Zbliża się rocznica naszego Święta Odzyskania Niepodległości. Mamy prawo, nawet obowiązek,  cieszyć się tym osiągnięciem. Nie trzeba geniuszu Einsteina, aby domyślić się, że nasi wrogowie przygotowują prowokacje. W normalnych czasach byłoby to ok. 100 000 uczestników. Teraz trudno  określić ich liczbę, niemniej wśród nich prawdopodobnie znajdzie się grupka 20 – 30 szt. dobrze opłaconych najemników. W pobliżu kamer TVN (to może skrót od Telewizja Niemiecka? – takie luźne skojarzenie) i np. ZDF wyciągną spod kurtek i rozwiną transparenty z hasłami antysemickimi i antylgbt. Co z tego, że będzie ich mało, w świat „na gorąco“ pokazany zostanie „nasz“ „nacjonalizm“ i „brak tolerancji“.

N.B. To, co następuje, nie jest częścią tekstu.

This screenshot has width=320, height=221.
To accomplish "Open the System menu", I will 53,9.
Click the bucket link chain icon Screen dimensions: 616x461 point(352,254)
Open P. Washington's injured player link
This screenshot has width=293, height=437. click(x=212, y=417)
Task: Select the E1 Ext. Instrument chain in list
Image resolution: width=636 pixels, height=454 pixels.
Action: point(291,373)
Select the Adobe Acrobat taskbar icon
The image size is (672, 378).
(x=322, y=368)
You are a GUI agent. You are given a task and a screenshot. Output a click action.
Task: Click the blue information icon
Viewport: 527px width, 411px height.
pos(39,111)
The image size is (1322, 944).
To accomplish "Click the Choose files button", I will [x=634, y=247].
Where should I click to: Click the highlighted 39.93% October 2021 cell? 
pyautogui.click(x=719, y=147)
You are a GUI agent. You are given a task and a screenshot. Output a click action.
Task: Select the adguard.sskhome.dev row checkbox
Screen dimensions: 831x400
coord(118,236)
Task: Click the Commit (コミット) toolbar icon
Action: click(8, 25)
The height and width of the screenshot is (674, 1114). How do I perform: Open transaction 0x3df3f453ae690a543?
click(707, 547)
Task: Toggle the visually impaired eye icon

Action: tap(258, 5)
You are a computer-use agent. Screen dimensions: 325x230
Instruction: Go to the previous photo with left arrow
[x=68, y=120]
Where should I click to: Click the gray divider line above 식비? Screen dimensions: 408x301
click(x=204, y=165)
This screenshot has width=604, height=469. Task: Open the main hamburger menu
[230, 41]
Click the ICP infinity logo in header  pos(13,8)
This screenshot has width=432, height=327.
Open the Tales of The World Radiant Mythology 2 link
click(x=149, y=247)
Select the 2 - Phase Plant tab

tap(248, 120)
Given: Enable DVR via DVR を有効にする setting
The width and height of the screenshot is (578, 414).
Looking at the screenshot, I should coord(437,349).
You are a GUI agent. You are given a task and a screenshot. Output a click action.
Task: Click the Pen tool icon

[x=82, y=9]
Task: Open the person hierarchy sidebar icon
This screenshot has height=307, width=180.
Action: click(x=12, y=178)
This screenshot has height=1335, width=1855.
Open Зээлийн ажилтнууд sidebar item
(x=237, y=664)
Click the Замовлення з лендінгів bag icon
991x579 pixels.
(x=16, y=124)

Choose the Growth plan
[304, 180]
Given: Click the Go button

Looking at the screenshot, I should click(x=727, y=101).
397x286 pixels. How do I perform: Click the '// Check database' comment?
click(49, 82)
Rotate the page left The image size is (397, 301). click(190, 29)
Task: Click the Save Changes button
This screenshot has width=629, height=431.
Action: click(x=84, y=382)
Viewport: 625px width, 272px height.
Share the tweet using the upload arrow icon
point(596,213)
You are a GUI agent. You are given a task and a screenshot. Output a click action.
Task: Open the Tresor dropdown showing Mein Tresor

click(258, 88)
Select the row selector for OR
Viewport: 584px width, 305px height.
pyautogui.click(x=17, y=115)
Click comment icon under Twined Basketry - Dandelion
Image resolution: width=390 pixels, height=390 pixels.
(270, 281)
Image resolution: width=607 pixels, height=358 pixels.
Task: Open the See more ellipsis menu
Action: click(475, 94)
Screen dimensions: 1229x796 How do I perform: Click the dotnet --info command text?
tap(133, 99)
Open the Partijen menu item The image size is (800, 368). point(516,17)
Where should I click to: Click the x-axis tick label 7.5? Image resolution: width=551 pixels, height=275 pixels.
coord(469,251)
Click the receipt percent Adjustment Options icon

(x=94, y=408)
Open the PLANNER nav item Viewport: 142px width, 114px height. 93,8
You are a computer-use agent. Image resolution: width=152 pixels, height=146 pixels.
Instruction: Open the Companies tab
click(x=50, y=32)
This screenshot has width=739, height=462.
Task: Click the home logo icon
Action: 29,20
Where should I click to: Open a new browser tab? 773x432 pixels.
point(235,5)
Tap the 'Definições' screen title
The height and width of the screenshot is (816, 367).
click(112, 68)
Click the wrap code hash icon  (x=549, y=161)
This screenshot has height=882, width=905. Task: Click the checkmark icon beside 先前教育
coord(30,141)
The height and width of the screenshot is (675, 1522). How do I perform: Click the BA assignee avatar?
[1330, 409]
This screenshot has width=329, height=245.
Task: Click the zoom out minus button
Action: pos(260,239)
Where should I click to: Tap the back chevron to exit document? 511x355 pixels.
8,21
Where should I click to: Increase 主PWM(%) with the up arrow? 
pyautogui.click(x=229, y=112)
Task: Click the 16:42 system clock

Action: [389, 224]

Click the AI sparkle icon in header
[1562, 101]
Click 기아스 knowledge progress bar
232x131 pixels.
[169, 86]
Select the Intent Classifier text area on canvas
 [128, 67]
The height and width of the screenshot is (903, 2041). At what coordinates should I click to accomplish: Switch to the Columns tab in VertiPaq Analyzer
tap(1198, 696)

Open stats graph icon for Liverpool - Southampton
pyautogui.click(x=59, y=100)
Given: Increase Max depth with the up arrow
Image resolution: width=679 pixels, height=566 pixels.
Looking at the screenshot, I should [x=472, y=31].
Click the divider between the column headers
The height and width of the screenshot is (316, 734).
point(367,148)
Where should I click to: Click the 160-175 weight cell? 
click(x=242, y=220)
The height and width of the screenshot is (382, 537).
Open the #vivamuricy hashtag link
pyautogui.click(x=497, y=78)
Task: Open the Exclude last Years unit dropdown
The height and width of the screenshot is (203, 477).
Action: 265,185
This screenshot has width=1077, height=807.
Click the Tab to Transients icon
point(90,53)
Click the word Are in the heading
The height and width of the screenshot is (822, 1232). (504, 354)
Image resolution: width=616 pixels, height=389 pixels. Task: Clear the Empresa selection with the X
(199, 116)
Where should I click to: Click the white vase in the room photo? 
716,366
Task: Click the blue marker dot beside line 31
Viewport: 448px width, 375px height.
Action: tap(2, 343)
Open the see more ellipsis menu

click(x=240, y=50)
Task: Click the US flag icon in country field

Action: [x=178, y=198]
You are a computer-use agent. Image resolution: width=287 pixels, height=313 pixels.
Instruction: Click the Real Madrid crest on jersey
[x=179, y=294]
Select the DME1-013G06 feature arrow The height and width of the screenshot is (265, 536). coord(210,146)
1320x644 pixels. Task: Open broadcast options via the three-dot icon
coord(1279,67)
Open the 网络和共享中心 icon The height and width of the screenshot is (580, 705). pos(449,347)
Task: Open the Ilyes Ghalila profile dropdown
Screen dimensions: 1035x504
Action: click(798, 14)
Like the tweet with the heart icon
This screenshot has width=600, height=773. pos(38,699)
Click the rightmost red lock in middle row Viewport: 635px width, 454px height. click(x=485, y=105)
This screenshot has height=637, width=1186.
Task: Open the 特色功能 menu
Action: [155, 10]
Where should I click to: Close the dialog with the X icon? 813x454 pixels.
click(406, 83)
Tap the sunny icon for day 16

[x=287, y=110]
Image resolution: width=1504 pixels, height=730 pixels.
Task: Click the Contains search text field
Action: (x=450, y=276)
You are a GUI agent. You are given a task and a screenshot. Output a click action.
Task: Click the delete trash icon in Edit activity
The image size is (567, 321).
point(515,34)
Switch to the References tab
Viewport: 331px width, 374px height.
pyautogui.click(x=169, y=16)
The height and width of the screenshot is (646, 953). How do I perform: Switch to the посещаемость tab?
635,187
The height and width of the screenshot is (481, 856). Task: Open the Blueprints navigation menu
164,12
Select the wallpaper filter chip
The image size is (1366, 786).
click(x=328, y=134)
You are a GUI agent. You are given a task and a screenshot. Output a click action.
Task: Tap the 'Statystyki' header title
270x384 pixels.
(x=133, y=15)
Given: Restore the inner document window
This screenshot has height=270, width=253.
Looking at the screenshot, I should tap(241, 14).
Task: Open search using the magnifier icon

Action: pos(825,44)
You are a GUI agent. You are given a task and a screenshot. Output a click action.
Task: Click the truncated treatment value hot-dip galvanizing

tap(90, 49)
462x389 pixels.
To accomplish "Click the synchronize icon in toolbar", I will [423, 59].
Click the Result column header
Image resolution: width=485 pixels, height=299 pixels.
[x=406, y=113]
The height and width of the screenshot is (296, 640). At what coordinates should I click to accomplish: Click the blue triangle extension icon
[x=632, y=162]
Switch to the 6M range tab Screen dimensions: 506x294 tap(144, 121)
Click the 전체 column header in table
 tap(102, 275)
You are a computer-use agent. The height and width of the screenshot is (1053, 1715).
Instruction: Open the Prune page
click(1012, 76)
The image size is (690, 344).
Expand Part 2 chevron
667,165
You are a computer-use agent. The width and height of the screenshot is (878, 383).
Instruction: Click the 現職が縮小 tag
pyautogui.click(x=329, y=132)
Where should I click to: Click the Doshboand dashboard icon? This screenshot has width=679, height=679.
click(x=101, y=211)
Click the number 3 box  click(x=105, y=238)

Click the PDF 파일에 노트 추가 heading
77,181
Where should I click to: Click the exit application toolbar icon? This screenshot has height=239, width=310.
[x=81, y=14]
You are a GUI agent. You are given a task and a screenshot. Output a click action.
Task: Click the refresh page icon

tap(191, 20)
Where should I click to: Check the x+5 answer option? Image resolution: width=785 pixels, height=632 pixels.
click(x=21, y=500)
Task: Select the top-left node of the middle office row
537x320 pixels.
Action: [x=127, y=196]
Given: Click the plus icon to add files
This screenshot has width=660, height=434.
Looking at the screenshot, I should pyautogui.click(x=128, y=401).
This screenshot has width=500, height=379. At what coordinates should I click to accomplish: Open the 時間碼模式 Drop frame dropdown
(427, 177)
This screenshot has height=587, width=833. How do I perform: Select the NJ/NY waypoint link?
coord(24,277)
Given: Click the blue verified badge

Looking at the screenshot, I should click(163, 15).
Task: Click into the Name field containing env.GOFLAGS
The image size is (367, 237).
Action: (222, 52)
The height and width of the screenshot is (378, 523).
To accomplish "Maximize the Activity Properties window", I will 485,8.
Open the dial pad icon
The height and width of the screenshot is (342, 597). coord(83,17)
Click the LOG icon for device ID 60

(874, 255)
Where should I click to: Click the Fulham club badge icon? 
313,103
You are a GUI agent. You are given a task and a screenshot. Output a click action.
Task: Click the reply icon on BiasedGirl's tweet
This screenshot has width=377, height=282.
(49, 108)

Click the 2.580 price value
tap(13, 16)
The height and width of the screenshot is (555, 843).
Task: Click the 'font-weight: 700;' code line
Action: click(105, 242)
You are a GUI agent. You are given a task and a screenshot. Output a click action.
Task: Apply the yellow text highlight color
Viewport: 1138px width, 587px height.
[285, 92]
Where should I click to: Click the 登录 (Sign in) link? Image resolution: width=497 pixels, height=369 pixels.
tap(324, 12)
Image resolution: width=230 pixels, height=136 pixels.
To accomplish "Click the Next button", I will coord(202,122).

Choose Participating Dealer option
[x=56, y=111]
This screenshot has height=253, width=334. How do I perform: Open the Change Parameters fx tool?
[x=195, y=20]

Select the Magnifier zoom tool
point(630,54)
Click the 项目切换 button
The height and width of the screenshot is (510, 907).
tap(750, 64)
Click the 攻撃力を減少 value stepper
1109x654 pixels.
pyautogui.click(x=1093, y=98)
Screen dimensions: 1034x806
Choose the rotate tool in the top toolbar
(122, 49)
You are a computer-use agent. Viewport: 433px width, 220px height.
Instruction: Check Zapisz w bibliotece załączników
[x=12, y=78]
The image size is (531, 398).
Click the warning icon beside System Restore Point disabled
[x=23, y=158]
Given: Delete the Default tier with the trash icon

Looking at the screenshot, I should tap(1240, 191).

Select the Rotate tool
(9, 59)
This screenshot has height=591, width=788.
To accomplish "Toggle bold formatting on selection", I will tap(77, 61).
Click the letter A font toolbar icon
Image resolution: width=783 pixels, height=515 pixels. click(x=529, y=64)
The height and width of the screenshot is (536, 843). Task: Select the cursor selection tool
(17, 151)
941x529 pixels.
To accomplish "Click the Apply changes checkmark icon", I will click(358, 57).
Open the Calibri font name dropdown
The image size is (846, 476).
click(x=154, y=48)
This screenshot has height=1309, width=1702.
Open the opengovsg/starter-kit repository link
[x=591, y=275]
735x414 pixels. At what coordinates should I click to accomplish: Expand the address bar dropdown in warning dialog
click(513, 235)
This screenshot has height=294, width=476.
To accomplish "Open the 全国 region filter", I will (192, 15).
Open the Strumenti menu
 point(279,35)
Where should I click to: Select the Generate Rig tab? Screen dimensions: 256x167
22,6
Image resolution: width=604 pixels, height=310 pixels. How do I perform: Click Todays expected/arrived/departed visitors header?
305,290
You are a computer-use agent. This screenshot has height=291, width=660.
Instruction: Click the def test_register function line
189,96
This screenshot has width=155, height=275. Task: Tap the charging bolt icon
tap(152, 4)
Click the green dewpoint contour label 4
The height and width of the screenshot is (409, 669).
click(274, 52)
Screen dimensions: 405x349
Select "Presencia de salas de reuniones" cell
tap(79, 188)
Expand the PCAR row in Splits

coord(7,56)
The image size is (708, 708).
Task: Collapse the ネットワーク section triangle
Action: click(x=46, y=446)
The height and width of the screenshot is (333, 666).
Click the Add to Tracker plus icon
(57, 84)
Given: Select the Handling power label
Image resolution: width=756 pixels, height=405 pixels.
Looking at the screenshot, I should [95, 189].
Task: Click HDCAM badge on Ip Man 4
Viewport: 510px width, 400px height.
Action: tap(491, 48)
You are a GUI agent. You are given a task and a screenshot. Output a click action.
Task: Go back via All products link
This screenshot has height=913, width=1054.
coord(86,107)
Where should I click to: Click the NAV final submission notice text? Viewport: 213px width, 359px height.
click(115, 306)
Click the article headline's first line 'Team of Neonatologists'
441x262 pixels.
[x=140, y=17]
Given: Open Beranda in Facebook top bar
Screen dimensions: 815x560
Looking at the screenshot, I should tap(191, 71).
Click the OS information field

Mam nadzieję, że Organizatorzy i wszelkie służby  również  biorą to pod uwagę.

Na koniec coś pozytywnego. Mamy ekipę rządzącą kompetentną i dobrze dbającą o nasze interesy. Być może czasem są zbyt łagodni. Nie są idealni, ale lepszych, przynajmniej na razie, nie ma.

Nie należę do żadnej organizacji. Jestem z natury indywidualistą.